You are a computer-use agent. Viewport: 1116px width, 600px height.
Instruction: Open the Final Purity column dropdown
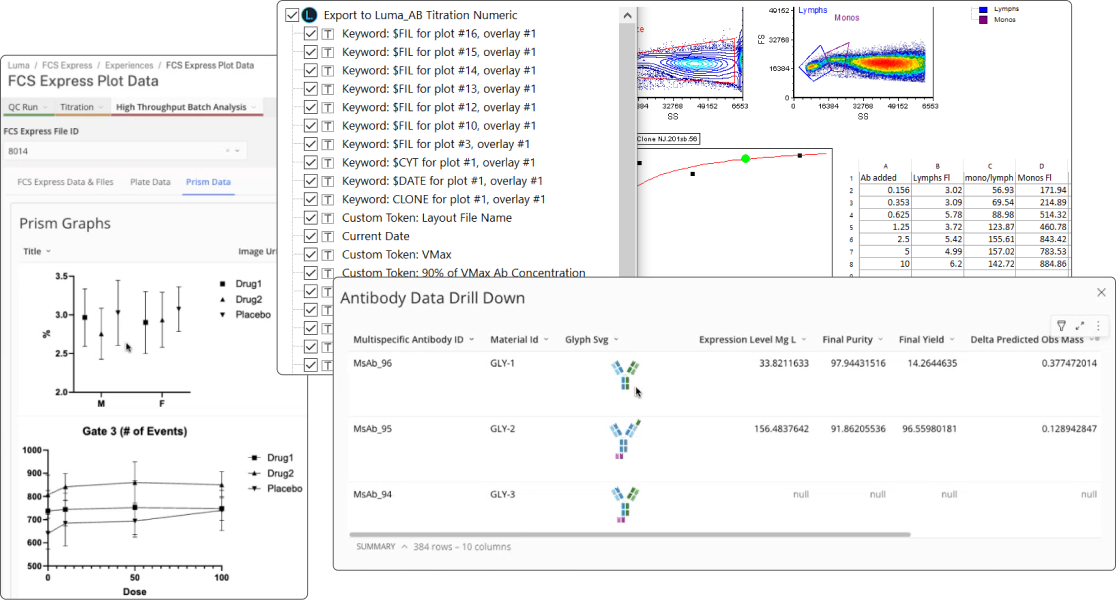click(x=880, y=340)
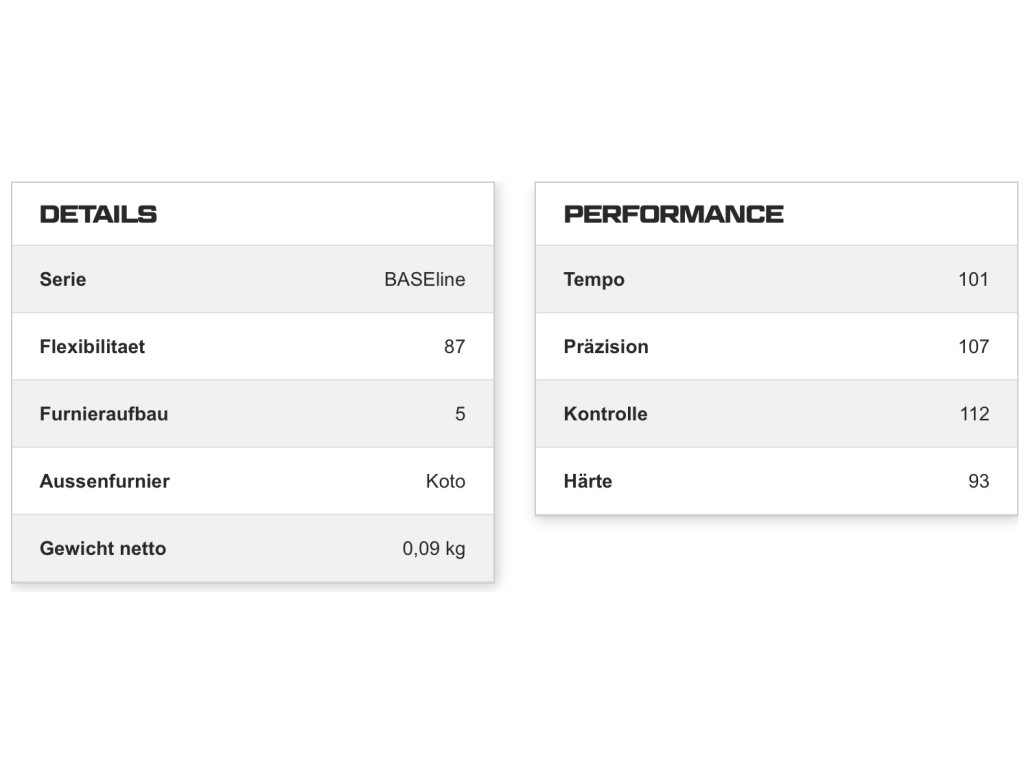
Task: Click the Tempo value 101
Action: [x=973, y=280]
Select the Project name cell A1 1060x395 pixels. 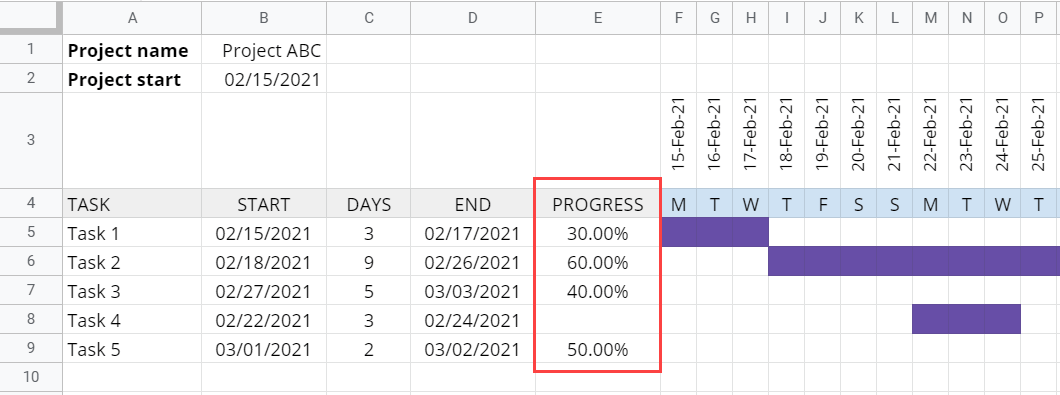pos(132,51)
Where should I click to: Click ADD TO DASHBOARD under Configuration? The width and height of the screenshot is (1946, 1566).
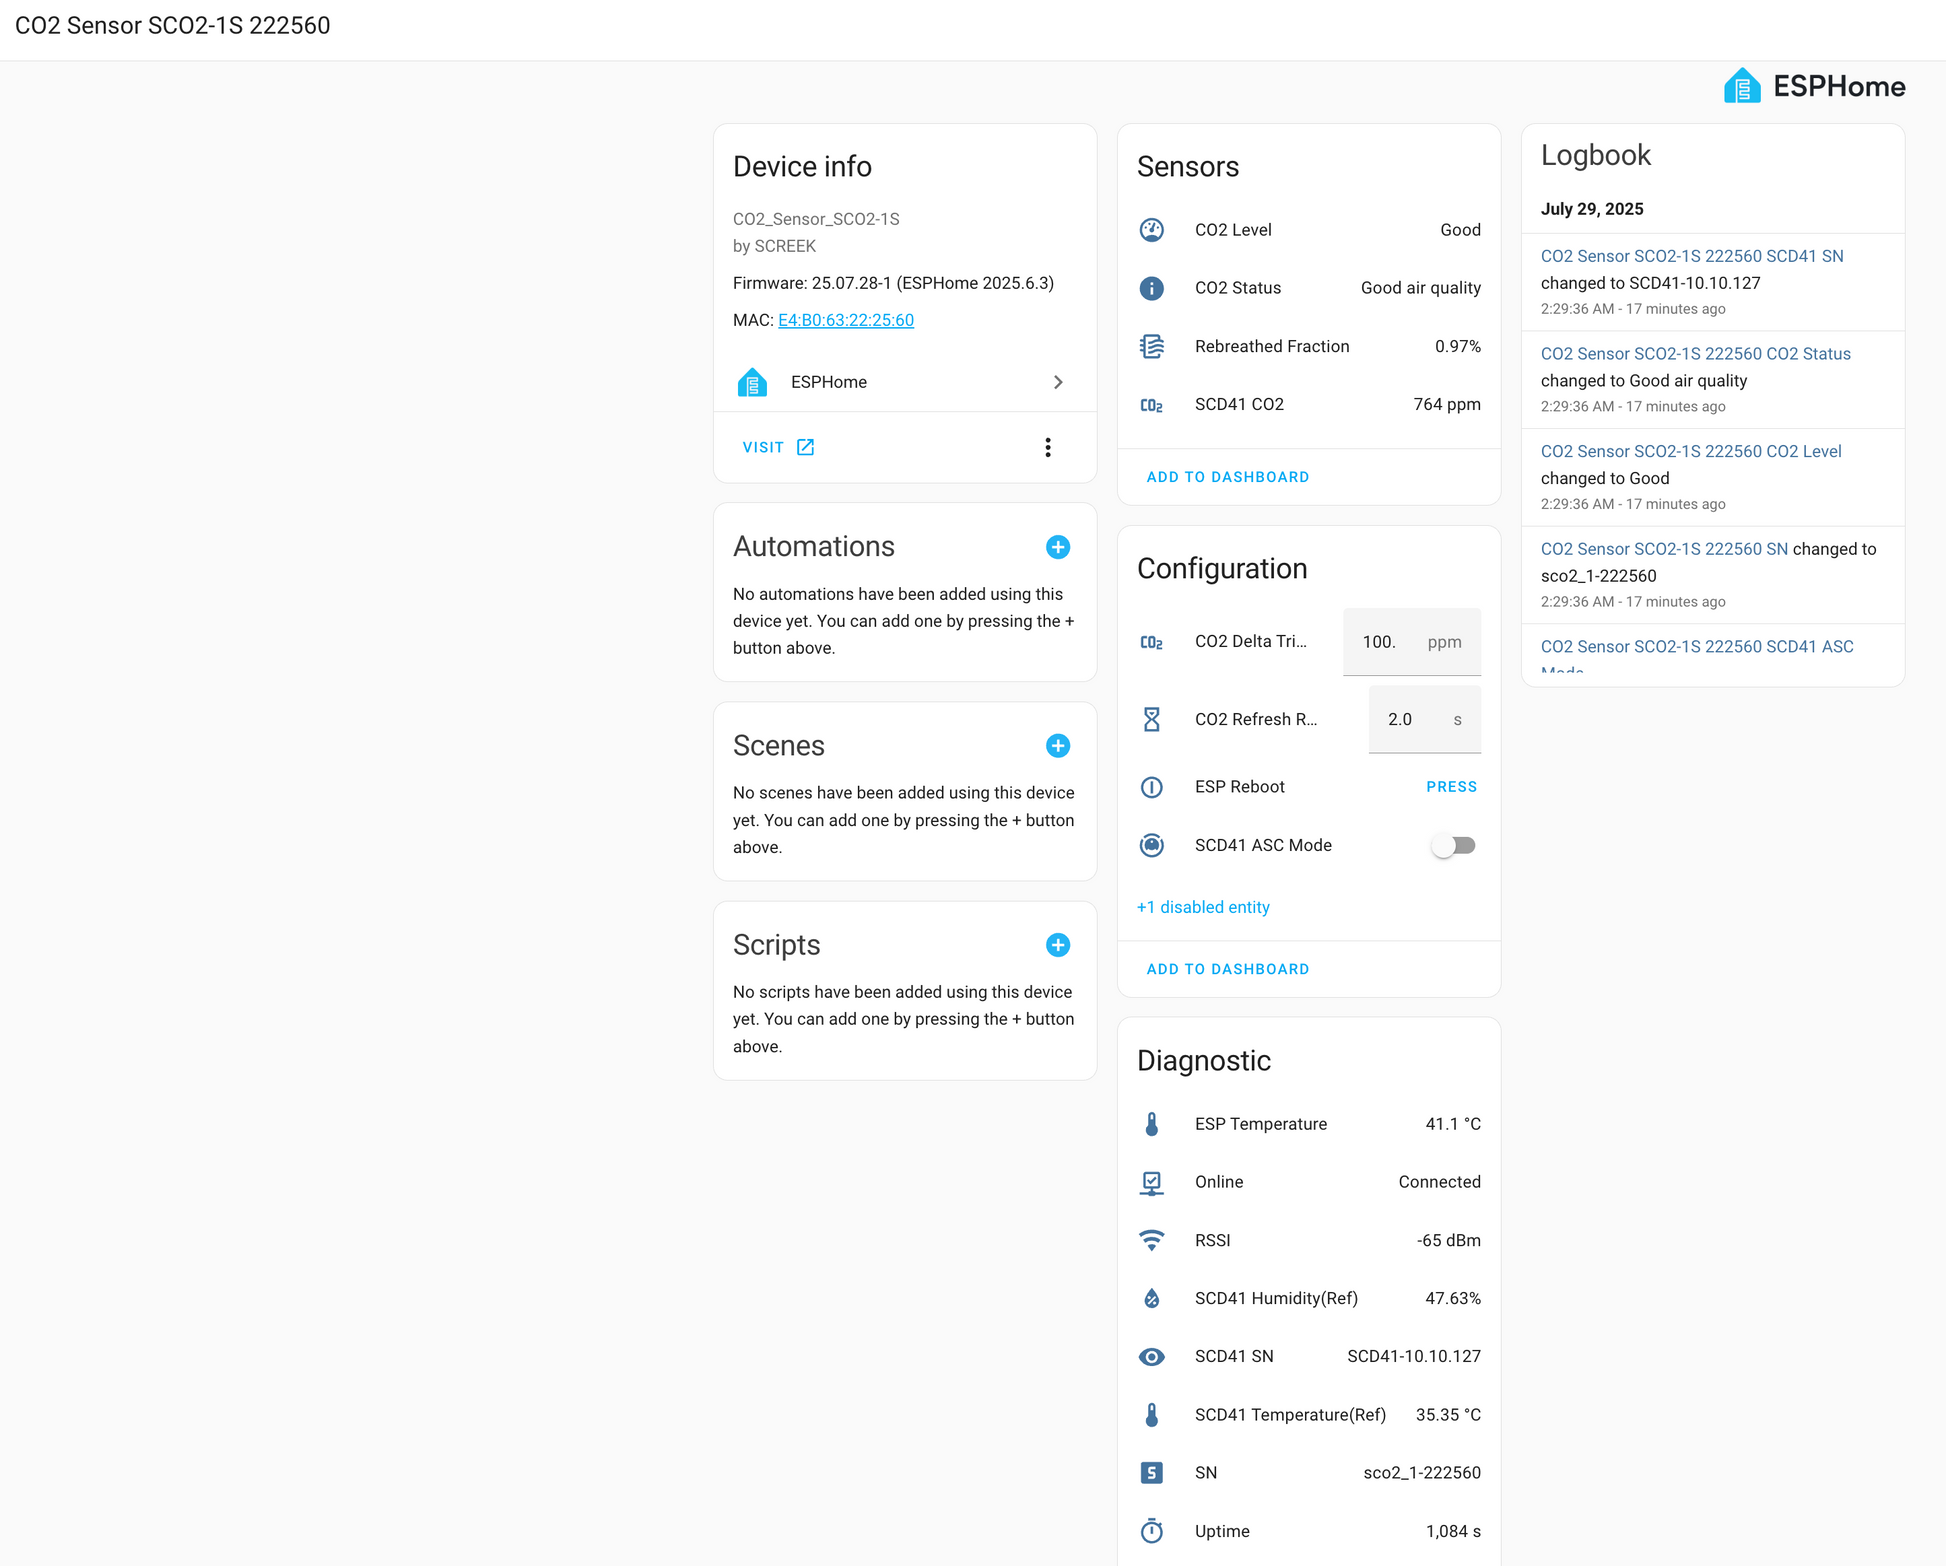1227,969
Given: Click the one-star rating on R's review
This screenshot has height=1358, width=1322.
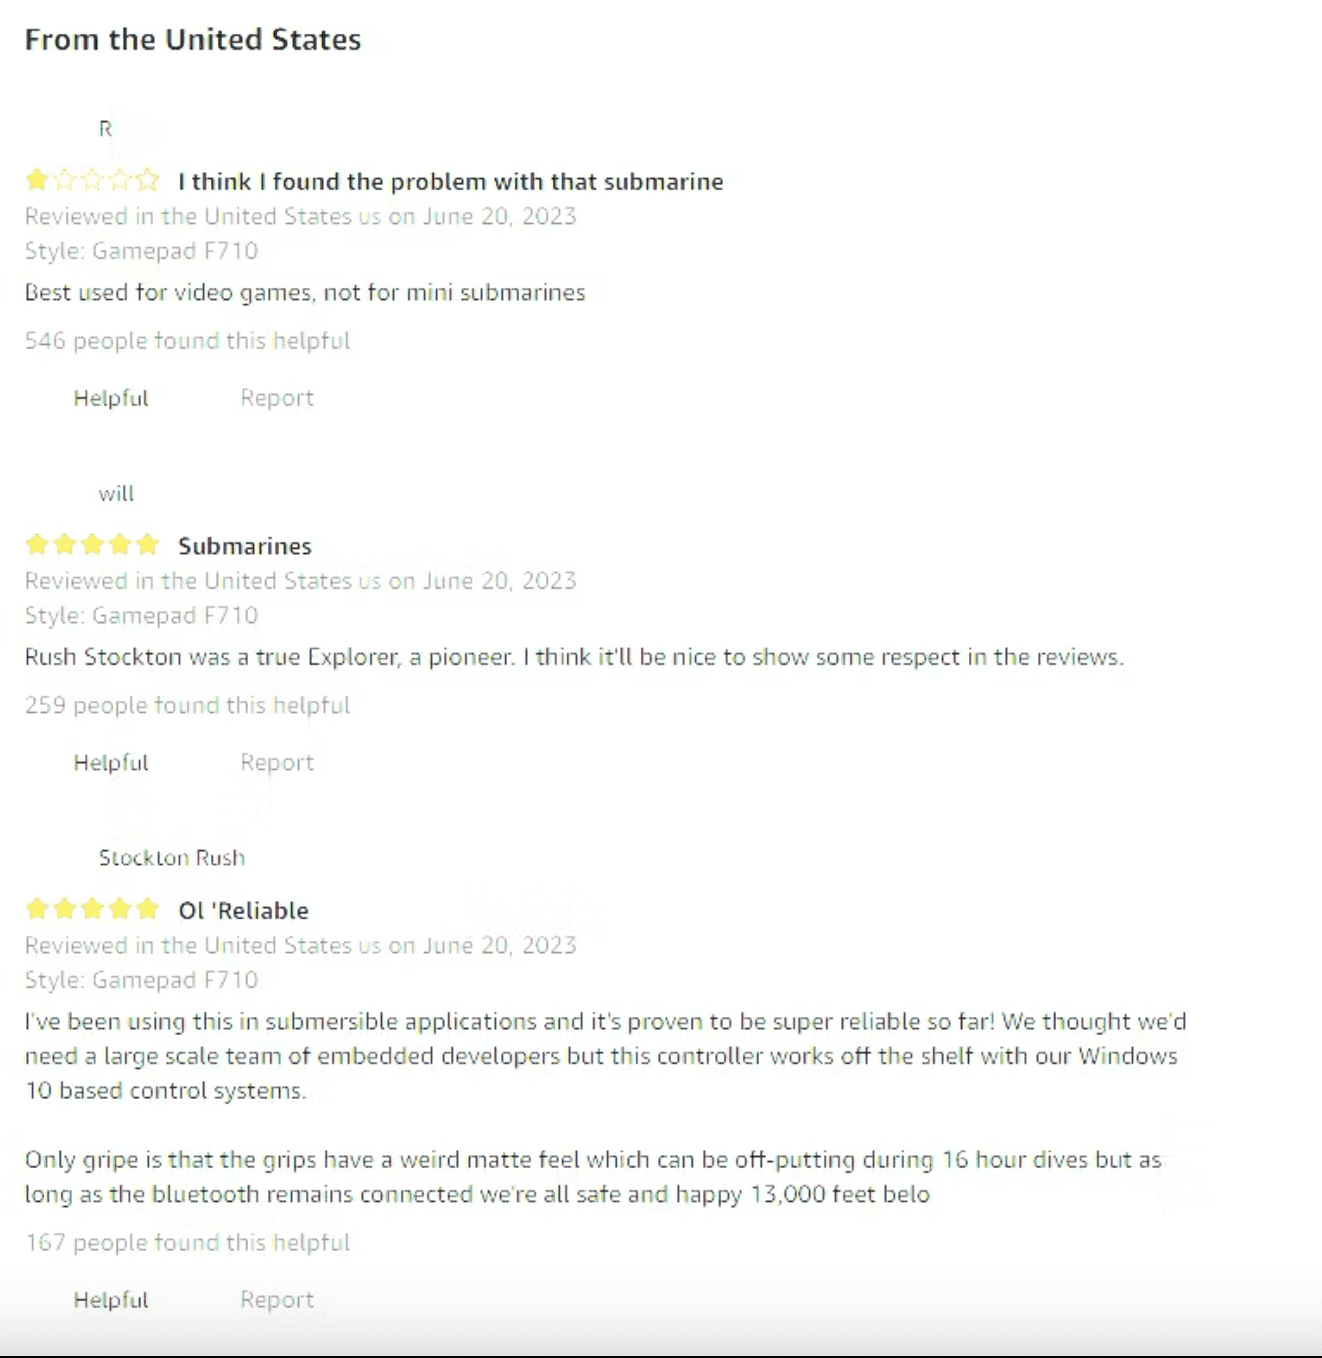Looking at the screenshot, I should pos(92,181).
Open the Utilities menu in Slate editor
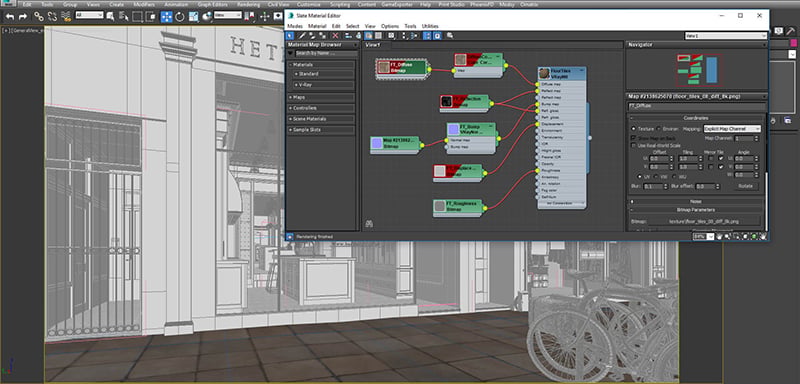Image resolution: width=800 pixels, height=384 pixels. pos(430,26)
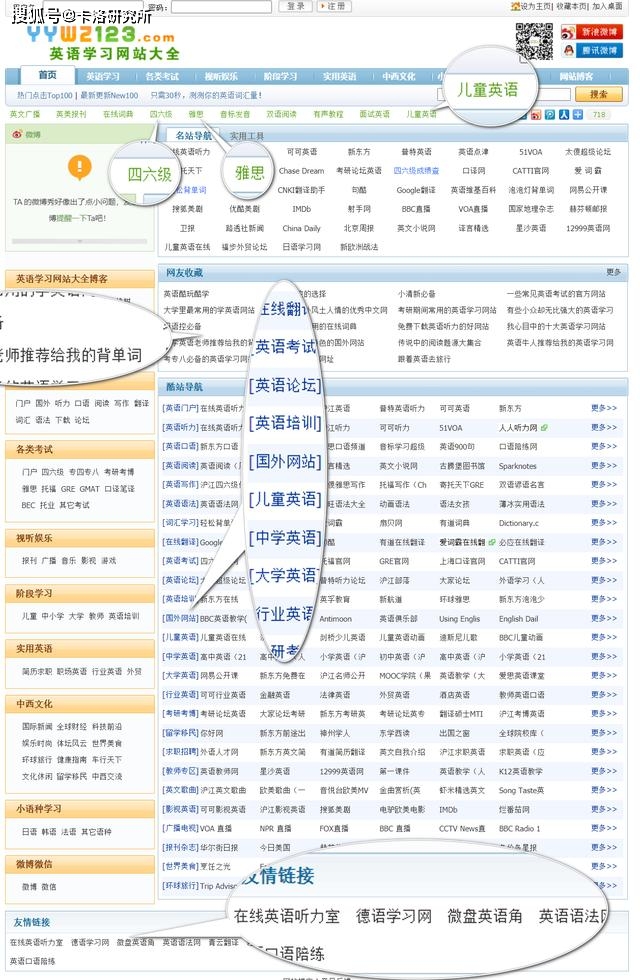This screenshot has height=980, width=640.
Task: Click the orange exclamation warning icon
Action: point(78,167)
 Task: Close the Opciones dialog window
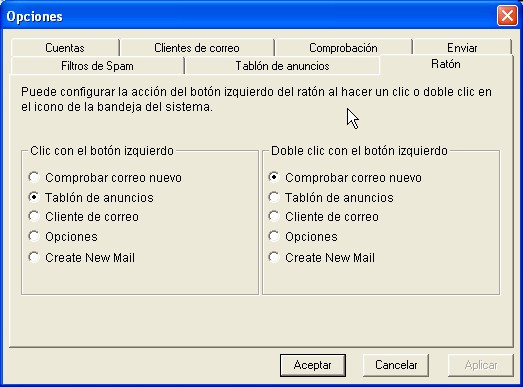507,15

****************************************

PROBLEM TO SOLVE: Every line from the one with "Open the Utilities menu in Slate editor" through the last line of the data must be copied exactly. Leave the pictures out.

SOLUTION TO THIS PROBLEM:
Open the Utilities menu in Slate editor
Image resolution: width=800 pixels, height=384 pixels. pos(430,26)
This screenshot has height=980, width=640.
Task: Click the orange exclamation warning icon
Action: point(78,167)
 Task: Close the Opciones dialog window
507,15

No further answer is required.